Start of EXCERPT PROVIDED

Just because someone has a dog that appears friendly and confident doesn't mean they don't have problems with them. Rupert is wonderful with people yet if it's not human he attempts to kill it and in some cases has succeeded. That is a MUCH bigger problem than a dog who politely avoids being petted by strangers. I've lost count of the number of times I've been told I shouldn't have a "vicious" dog out in public because he's had a pop at a dog that's been allowed to just run up to him.
Liv
Posts: 41
Joined: Tue Nov 02, 2010 10:02 am

Re: petting a shy dog

Post by Liv »

One of the ladies at the rescue I work with has a dog who doesnt like to be petted. He wears a 'Please dont pet me' vest. People assume he is a service dog at work and are happy with that.

Getting rid of your dog because he/ she doesnt like to be petted by strangers is sad. My dog doesnt much like being petted by strangers. I take it as a huge compliment that she is happy to be with me when she is so fussy about people. She brings so much to our lives that I wouldnt swap her for the world.
Jack Monzon
Posts: 69
Joined: Thu Jun 03, 2010 10:37 am

Re: petting a shy dog

Post by Jack Monzon »

cinnywatches wrote:yes, it is true people do say rude things about my dog and it is hurtful.

End of EXCERPT PROVIDED
Start of ENTRIES PROVIDED

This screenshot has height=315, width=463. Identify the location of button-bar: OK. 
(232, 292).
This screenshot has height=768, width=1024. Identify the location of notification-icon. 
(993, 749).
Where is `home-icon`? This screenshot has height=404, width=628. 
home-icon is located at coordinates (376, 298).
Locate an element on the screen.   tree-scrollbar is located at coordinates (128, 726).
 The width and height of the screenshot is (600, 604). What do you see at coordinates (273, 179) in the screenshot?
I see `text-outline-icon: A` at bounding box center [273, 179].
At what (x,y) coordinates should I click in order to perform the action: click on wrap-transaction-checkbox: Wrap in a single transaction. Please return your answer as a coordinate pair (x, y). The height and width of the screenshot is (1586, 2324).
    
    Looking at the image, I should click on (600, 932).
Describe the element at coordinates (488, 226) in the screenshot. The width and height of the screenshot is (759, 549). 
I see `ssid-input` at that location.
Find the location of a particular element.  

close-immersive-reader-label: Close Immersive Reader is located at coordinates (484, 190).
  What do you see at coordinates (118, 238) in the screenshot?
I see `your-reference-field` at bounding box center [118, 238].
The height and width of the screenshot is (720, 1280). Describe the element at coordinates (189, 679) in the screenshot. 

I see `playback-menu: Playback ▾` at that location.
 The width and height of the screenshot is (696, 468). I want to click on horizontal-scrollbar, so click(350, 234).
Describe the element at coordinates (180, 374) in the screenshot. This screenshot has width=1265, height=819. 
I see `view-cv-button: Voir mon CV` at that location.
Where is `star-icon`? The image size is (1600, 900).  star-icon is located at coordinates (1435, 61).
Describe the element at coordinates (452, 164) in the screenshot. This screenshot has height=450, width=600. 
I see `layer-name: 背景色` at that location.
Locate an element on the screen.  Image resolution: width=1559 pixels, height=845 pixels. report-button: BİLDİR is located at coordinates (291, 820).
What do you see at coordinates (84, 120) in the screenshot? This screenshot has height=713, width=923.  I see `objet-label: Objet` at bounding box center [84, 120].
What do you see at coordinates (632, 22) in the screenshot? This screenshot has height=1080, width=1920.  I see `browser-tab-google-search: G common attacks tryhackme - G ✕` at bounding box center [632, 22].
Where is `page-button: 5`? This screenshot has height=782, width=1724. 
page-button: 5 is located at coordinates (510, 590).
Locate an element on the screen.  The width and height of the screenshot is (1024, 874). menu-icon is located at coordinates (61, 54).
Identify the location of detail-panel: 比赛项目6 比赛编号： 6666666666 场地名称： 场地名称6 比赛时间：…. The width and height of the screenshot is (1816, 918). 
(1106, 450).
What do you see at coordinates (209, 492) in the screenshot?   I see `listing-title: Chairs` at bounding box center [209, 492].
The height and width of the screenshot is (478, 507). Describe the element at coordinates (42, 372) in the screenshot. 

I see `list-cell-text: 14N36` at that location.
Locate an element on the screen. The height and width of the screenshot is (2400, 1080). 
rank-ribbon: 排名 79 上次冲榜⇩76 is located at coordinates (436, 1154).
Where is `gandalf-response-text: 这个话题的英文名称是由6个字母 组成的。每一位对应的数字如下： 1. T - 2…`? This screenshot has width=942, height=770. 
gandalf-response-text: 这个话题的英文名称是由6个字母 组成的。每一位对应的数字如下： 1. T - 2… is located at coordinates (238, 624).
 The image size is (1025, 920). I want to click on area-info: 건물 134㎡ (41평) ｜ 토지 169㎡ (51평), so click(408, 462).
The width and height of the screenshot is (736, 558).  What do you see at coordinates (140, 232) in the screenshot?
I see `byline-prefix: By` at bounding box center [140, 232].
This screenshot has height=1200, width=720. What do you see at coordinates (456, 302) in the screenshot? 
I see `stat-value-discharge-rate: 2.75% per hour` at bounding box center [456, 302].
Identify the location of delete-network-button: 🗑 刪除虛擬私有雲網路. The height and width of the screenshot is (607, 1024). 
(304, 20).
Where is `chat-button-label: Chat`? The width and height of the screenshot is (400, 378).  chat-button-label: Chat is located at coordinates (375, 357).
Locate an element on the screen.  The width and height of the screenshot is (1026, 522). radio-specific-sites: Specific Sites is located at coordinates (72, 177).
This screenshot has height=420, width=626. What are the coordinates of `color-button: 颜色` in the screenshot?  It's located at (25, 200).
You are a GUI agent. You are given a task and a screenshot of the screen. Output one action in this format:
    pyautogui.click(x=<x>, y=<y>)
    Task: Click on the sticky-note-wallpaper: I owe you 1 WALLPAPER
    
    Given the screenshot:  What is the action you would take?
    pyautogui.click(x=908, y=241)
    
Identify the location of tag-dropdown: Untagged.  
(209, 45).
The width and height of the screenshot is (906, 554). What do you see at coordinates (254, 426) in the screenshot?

End of ENTRIES PROVIDED

▶ **REQUIREMENT 1**
Reproduce the part of the forum thread that starts with the words containing "One of the ladies" and ends with "for the world.".
▶ **REQUIREMENT 2**
In the forum thread, what does the dog belonging to one of the ladies at Liv's rescue wear?
▶ **REQUIREMENT 3**
Extend the forum thread about petting a shy dog from its last line.
The entries come from a separate source.

▶ **ANSWER AREA 1**
One of the ladies at the rescue I work with has a dog who doesnt like to be petted. He wears a 'Please dont pet me' vest. People assume he is a service dog at work and are happy with that.

Getting rid of your dog because he/ she doesnt like to be petted by strangers is sad. My dog doesnt much like being petted by strangers. I take it as a huge compliment that she is happy to be with me when she is so fussy about people. She brings so much to our lives that I wouldnt swap her for the world.

▶ **ANSWER AREA 2**
A 'Please dont pet me' vest.

▶ **ANSWER AREA 3**
I know the feeling. I get it too. Just keep in mind that your dog isn't hurt by their words, and couldn't care less what they're saying. She's just happy being left alone. *We* let the people's rude comments affect *us*.
runlikethewind
Posts: 1166
Joined: Fri Apr 02, 2010 12:48 pm

Re: petting a shy dog

Post by runlikethewind »

Cinnywatches - you posted here for the first time last year - August 2010. The same people at the time replied with the same advice which they are giving now.

It is personally incredibly frustrating to sit here and read your one line responses over the months to all the advice that has been given to you for your dog. Are you actually willing to accept the dog you have and build her confidence around people at her pace or not because I personally feel I am wasting my time.